Give the listing again in full, matching it character for character.

======

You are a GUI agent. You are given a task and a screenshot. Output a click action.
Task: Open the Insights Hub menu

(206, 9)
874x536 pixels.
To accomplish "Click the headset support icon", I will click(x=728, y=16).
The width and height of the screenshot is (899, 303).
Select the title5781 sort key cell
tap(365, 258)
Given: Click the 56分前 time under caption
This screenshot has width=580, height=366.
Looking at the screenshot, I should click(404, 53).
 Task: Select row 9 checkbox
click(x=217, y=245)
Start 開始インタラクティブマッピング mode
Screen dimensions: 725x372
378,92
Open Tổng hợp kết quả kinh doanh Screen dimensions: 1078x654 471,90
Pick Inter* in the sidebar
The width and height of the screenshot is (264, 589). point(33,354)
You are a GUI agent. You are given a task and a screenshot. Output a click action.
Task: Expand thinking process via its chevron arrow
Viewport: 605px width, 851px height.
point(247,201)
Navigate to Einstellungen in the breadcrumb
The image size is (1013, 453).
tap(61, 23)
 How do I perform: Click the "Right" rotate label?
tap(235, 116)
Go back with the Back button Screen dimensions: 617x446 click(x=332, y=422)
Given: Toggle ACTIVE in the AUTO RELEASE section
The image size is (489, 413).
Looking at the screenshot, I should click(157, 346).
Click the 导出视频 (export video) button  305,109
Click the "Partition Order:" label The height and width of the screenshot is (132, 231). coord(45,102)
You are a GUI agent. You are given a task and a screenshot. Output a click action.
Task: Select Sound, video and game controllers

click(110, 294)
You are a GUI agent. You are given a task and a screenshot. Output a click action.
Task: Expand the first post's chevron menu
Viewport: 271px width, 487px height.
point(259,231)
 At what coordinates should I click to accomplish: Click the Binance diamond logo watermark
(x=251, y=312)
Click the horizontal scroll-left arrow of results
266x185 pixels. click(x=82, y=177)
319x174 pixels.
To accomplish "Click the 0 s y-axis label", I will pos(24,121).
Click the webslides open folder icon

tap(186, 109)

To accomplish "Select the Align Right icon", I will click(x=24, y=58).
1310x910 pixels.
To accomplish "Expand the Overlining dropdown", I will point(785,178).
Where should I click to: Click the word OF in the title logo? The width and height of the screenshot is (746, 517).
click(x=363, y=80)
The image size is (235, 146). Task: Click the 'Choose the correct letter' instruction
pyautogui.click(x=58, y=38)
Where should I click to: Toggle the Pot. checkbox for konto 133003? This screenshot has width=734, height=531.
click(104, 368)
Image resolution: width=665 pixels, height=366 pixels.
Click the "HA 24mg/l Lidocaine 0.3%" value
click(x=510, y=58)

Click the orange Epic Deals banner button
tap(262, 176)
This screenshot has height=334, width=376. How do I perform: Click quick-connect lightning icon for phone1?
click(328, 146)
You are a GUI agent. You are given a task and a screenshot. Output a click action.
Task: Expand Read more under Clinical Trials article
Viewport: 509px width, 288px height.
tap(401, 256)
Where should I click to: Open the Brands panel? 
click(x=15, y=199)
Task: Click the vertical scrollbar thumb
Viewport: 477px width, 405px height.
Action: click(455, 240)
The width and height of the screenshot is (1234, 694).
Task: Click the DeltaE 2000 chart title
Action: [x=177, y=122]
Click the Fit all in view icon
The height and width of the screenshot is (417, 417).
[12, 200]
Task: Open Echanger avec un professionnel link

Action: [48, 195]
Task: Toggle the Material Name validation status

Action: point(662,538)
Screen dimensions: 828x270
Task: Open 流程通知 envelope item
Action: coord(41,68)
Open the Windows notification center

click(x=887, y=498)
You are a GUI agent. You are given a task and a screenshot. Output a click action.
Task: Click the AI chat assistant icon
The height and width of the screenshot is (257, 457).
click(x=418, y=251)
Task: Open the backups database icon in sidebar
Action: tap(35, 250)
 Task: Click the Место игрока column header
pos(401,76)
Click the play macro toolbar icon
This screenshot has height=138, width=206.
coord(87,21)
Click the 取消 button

======

Answer to the exercise =
You are a GUI agent. You are given a task and a screenshot. Output a click action.
Task: Open the Insights Hub menu

(206, 9)
874x536 pixels.
To accomplish "Click the headset support icon", I will click(x=728, y=16).
The width and height of the screenshot is (899, 303).
Select the title5781 sort key cell
tap(365, 258)
Given: Click the 56分前 time under caption
This screenshot has width=580, height=366.
Looking at the screenshot, I should click(404, 53).
 Task: Select row 9 checkbox
click(x=217, y=245)
Start 開始インタラクティブマッピング mode
Screen dimensions: 725x372
378,92
Open Tổng hợp kết quả kinh doanh Screen dimensions: 1078x654 471,90
Pick Inter* in the sidebar
The width and height of the screenshot is (264, 589). point(33,354)
You are a GUI agent. You are given a task and a screenshot. Output a click action.
Task: Expand thinking process via its chevron arrow
Viewport: 605px width, 851px height.
point(247,201)
Navigate to Einstellungen in the breadcrumb
The image size is (1013, 453).
tap(61, 23)
 How do I perform: Click the "Right" rotate label?
tap(235, 116)
Go back with the Back button Screen dimensions: 617x446 click(x=332, y=422)
Given: Toggle ACTIVE in the AUTO RELEASE section
The image size is (489, 413).
Looking at the screenshot, I should click(157, 346).
Click the 导出视频 (export video) button  305,109
Click the "Partition Order:" label The height and width of the screenshot is (132, 231). coord(45,102)
You are a GUI agent. You are given a task and a screenshot. Output a click action.
Task: Select Sound, video and game controllers

click(110, 294)
You are a GUI agent. You are given a task and a screenshot. Output a click action.
Task: Expand the first post's chevron menu
Viewport: 271px width, 487px height.
point(259,231)
 At what coordinates should I click to accomplish: Click the Binance diamond logo watermark
(x=251, y=312)
Click the horizontal scroll-left arrow of results
266x185 pixels. click(x=82, y=177)
319x174 pixels.
To accomplish "Click the 0 s y-axis label", I will pos(24,121).
Click the webslides open folder icon

tap(186, 109)

To accomplish "Select the Align Right icon", I will click(x=24, y=58).
1310x910 pixels.
To accomplish "Expand the Overlining dropdown", I will point(785,178).
Where should I click to: Click the word OF in the title logo? The width and height of the screenshot is (746, 517).
click(x=363, y=80)
The image size is (235, 146). Task: Click the 'Choose the correct letter' instruction
pyautogui.click(x=58, y=38)
Where should I click to: Toggle the Pot. checkbox for konto 133003? This screenshot has width=734, height=531.
click(104, 368)
Image resolution: width=665 pixels, height=366 pixels.
Click the "HA 24mg/l Lidocaine 0.3%" value
click(x=510, y=58)

Click the orange Epic Deals banner button
tap(262, 176)
This screenshot has height=334, width=376. How do I perform: Click quick-connect lightning icon for phone1?
click(328, 146)
You are a GUI agent. You are given a task and a screenshot. Output a click action.
Task: Expand Read more under Clinical Trials article
Viewport: 509px width, 288px height.
tap(401, 256)
Where should I click to: Open the Brands panel? 
click(x=15, y=199)
Task: Click the vertical scrollbar thumb
Viewport: 477px width, 405px height.
Action: click(455, 240)
The width and height of the screenshot is (1234, 694).
Task: Click the DeltaE 2000 chart title
Action: [x=177, y=122]
Click the Fit all in view icon
The height and width of the screenshot is (417, 417).
[12, 200]
Task: Open Echanger avec un professionnel link

Action: [48, 195]
Task: Toggle the Material Name validation status

Action: point(662,538)
Screen dimensions: 828x270
Task: Open 流程通知 envelope item
Action: coord(41,68)
Open the Windows notification center

click(x=887, y=498)
You are a GUI agent. You are given a task and a screenshot. Output a click action.
Task: Click the AI chat assistant icon
The height and width of the screenshot is (257, 457).
click(x=418, y=251)
Task: Open the backups database icon in sidebar
Action: tap(35, 250)
 Task: Click the Место игрока column header
pos(401,76)
Click the play macro toolbar icon
This screenshot has height=138, width=206.
coord(87,21)
Click the 取消 button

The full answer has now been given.